Of all the questions Lance Armstrong needs to answer about his use of performance-enhancing drugs and subsequent years of denial, explaining why he's decided to come clean now might be the most revealing. According to Oprah Winfrey, who conducted the yet-to-be-broadcast interview with Armstrong on Monday, the disgraced former Tour de France champion didn't provide a clear answer into that psyche. That's because there is no easy answer.
Armstrong made millions of dollars on a fairy tale that turned out to be a ruse, and cleaning up that mess isn't as simple as just saying, "Sorry, I cheated." There's litigation involved, financial repercussions to face and, in his case, a foundation that's much bigger than him to consider.
Here are five reasons why Armstrong may have decided to admit the truth now:
He no longer can face perjury charges. In 2005, Armstrong testified under oath that he never used performance-enhancing drugs. The statute of limitations on that testimony ran out after seven years, meaning Armstrong cannot be tried for perjury.

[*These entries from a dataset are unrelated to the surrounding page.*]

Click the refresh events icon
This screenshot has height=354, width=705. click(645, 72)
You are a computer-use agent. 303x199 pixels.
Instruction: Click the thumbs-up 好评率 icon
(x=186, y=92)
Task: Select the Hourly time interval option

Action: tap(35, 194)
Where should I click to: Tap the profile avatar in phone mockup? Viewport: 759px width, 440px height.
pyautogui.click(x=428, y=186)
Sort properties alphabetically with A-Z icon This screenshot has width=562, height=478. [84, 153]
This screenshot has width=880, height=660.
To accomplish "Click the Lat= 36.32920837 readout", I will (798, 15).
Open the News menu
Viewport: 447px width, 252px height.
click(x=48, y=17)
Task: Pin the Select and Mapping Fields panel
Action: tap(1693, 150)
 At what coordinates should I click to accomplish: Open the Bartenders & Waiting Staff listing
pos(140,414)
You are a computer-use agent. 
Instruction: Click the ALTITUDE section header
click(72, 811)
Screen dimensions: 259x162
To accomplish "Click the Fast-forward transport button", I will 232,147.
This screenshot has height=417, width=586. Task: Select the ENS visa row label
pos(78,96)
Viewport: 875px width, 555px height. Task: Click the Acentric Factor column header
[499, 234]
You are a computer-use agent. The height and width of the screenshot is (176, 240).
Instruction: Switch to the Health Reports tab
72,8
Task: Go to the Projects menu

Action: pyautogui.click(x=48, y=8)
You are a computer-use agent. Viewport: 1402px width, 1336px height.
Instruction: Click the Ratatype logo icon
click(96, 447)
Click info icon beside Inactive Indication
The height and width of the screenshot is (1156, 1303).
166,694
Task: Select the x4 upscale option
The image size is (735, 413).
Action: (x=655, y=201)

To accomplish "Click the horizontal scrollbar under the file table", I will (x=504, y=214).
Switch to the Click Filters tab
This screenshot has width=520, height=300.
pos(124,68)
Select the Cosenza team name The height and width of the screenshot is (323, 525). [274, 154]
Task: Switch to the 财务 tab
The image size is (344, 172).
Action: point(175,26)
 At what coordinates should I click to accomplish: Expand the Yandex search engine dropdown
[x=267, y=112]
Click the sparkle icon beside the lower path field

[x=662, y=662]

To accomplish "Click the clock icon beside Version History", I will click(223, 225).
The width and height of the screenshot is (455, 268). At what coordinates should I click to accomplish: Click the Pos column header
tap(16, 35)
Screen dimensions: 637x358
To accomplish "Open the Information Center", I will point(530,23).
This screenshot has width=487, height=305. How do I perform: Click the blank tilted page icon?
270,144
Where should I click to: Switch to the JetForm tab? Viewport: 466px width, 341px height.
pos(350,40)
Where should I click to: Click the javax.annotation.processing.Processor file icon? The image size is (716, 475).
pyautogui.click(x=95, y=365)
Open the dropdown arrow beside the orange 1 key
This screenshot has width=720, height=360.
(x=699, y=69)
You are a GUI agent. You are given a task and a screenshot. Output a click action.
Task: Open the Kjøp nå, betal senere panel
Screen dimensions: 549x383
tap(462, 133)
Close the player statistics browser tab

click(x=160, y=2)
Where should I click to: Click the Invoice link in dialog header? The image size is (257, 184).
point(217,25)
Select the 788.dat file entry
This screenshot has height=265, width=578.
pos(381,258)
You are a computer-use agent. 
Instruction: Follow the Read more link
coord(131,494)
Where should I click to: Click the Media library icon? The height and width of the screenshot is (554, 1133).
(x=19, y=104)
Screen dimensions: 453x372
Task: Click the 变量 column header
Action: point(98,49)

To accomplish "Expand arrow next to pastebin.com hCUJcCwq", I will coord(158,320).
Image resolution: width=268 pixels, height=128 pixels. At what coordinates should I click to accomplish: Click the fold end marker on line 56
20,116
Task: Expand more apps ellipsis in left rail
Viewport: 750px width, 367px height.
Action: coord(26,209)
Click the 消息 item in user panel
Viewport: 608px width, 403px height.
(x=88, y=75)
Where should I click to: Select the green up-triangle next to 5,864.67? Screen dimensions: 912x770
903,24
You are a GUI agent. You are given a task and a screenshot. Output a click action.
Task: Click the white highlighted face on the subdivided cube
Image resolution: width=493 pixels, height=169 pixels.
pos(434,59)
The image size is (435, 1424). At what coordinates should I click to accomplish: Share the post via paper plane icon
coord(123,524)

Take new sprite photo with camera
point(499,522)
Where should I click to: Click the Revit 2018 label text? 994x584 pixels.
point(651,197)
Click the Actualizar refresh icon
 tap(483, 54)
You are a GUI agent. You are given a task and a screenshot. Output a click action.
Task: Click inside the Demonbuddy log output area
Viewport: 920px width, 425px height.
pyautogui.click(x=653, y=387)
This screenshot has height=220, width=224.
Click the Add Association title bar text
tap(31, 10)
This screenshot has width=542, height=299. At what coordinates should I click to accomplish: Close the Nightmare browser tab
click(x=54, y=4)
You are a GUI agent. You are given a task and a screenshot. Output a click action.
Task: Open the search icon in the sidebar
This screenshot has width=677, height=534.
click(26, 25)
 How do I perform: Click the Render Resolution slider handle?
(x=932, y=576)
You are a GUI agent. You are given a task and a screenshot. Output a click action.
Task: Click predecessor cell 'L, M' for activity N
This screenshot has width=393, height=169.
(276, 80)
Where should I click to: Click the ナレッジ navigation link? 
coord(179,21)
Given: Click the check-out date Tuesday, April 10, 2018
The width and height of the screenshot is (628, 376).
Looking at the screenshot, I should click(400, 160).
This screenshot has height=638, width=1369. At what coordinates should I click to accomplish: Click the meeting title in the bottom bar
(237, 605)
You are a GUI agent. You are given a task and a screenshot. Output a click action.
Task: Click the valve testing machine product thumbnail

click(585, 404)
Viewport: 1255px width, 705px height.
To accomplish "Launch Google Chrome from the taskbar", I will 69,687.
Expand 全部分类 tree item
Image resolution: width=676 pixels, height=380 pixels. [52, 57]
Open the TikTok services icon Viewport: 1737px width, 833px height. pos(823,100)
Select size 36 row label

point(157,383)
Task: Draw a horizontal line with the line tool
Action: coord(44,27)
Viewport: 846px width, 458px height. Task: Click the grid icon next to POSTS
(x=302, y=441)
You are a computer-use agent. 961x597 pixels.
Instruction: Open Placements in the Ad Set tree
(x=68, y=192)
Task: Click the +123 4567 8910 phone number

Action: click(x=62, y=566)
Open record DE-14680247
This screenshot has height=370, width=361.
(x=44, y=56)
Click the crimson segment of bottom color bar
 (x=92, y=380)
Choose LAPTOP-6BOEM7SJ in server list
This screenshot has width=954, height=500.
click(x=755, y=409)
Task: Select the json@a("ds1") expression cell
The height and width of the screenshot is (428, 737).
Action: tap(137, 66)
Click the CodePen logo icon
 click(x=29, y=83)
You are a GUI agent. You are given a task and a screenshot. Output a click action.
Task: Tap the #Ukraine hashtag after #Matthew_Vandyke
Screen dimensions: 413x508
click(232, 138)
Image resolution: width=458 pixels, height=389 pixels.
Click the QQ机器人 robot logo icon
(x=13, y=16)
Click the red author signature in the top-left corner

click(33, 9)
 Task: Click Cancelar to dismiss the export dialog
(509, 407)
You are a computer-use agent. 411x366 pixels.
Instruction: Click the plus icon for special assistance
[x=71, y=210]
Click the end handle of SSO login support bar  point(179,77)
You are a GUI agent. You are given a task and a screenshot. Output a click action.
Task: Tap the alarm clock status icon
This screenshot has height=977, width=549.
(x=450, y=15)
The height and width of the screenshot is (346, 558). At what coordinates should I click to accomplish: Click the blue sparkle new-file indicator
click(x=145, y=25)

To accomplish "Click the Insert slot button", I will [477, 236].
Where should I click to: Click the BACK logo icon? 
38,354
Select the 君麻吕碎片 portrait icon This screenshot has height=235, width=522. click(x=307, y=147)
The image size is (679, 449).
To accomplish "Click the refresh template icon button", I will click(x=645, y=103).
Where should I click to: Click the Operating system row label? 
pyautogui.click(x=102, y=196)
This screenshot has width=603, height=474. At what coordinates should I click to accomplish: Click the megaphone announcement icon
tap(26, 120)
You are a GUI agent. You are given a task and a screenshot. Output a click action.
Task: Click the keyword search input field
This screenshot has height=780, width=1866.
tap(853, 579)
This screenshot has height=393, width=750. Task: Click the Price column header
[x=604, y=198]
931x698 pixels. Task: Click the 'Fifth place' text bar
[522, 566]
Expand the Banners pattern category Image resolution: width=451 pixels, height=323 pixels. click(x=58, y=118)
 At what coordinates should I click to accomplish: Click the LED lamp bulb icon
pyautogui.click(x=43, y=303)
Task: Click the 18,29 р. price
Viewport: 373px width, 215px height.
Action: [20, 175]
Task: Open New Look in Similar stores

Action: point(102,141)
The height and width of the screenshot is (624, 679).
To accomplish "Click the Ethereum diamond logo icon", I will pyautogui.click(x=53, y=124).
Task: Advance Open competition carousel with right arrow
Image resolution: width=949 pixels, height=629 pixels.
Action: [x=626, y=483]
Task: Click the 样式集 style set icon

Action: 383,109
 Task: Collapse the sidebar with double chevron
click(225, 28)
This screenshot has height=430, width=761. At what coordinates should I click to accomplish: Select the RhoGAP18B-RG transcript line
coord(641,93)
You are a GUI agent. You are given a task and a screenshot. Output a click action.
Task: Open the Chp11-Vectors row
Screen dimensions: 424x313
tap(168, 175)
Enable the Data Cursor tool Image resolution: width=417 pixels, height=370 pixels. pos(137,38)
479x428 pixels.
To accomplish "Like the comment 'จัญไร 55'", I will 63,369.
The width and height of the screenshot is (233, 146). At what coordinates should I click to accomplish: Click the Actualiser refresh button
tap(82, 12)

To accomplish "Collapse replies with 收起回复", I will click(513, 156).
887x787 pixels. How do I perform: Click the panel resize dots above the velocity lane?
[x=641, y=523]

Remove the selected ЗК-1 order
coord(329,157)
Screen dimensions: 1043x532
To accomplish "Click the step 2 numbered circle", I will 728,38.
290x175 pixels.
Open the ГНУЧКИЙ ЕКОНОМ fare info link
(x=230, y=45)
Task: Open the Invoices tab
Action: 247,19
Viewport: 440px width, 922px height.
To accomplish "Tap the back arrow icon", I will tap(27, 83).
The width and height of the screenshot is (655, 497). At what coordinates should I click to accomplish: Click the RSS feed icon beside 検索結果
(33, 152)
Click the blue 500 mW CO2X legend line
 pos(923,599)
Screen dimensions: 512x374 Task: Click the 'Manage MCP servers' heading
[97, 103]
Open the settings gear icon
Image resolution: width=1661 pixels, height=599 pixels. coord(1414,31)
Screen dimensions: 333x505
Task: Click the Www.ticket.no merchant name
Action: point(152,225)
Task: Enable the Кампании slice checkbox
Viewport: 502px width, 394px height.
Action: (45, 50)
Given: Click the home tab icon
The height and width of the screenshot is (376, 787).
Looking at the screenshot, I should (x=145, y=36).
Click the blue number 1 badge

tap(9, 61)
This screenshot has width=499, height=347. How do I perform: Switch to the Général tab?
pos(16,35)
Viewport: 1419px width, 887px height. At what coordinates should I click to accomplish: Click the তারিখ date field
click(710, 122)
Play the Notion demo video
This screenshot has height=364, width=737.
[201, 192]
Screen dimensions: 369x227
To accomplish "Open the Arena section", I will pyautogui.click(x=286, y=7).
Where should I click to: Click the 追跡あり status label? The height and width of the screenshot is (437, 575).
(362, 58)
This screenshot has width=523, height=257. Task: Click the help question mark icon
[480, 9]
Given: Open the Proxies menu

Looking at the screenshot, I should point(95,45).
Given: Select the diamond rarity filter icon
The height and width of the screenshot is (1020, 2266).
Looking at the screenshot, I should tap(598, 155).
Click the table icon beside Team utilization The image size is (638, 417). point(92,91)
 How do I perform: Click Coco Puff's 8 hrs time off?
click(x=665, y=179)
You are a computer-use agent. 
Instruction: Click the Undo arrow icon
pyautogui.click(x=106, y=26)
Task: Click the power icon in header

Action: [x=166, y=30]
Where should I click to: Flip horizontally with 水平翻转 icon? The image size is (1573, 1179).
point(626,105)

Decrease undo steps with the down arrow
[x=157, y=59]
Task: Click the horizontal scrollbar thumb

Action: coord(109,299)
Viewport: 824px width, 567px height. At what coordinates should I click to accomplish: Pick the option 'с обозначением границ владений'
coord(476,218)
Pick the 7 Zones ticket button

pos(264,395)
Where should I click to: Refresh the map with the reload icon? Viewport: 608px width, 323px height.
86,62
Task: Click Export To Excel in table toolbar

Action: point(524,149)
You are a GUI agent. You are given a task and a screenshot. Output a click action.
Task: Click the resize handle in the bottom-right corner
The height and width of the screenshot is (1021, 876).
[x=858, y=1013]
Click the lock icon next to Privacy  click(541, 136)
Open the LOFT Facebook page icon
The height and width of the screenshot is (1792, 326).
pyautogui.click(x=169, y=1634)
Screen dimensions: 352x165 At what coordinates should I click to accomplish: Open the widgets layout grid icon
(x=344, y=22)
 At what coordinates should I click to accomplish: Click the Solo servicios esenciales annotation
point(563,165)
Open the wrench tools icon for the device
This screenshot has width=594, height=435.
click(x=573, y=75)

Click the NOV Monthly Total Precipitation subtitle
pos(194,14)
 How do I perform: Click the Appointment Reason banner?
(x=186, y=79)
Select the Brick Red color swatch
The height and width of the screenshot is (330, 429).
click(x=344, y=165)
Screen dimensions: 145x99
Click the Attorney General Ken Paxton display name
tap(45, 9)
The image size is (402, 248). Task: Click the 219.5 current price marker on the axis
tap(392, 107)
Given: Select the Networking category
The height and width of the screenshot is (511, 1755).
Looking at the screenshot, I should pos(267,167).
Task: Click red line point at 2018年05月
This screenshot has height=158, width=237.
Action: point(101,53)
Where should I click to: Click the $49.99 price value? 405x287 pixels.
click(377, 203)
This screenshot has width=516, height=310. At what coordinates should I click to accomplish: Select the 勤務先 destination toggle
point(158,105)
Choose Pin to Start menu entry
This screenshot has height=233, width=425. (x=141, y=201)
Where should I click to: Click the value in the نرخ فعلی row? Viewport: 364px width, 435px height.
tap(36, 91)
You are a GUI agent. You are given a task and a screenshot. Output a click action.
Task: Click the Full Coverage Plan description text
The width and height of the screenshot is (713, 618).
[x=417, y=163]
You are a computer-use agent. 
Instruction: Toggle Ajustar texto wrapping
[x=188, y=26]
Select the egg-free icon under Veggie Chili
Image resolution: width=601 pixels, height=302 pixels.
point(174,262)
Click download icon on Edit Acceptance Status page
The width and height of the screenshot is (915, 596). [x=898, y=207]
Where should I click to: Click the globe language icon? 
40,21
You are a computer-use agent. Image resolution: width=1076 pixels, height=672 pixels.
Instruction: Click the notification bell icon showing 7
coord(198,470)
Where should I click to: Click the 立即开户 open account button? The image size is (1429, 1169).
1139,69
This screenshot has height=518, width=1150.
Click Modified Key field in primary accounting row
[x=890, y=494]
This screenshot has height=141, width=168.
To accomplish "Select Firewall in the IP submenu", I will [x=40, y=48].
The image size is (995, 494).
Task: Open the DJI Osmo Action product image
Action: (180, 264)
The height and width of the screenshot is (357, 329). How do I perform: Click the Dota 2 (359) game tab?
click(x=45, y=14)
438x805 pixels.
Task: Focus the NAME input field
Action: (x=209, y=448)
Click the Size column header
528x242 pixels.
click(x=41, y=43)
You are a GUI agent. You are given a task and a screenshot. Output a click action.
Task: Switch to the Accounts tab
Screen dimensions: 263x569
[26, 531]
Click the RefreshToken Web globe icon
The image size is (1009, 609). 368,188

He's trying to repair his legacy. In the wake of the 1,000-page U.S. Anti-Doping Agency report that outlines in great detail his use of PEDs, Armstrong's continued denials only further tarnish his life and legacy. In short, he's lost this battle, and Armstrong doesn't take to losing easily. Admitting guilt now is a way for him to take control of his future and, potentially, allow him to win in the end, maybe as the "hero" who cleans up cycling.
[Dan Wetzel: Questions Oprah should have asked Lance Armstrong]
"He's been very good at figuring out ways forward, to game a situation and work it, and figure out ways to turn a bad situation into a better situation," explained Dan Coyle, a journalist who's followed Armstrong's career intently. Along with Armstrong's former teammate Tyler Hamilton, Coyle co-authored The Secret Race, a spy-like novel that provides a window into the rampant doping system employed by the United States Postal Service team during the Tour de France.
"That's the liberating thing about being Lance Armstrong – he's all about winning, no matter what it takes," Coyle continued. "The world is seeing how Lance's mind works. The question remains: Does this count as an apology or count as a strategy?"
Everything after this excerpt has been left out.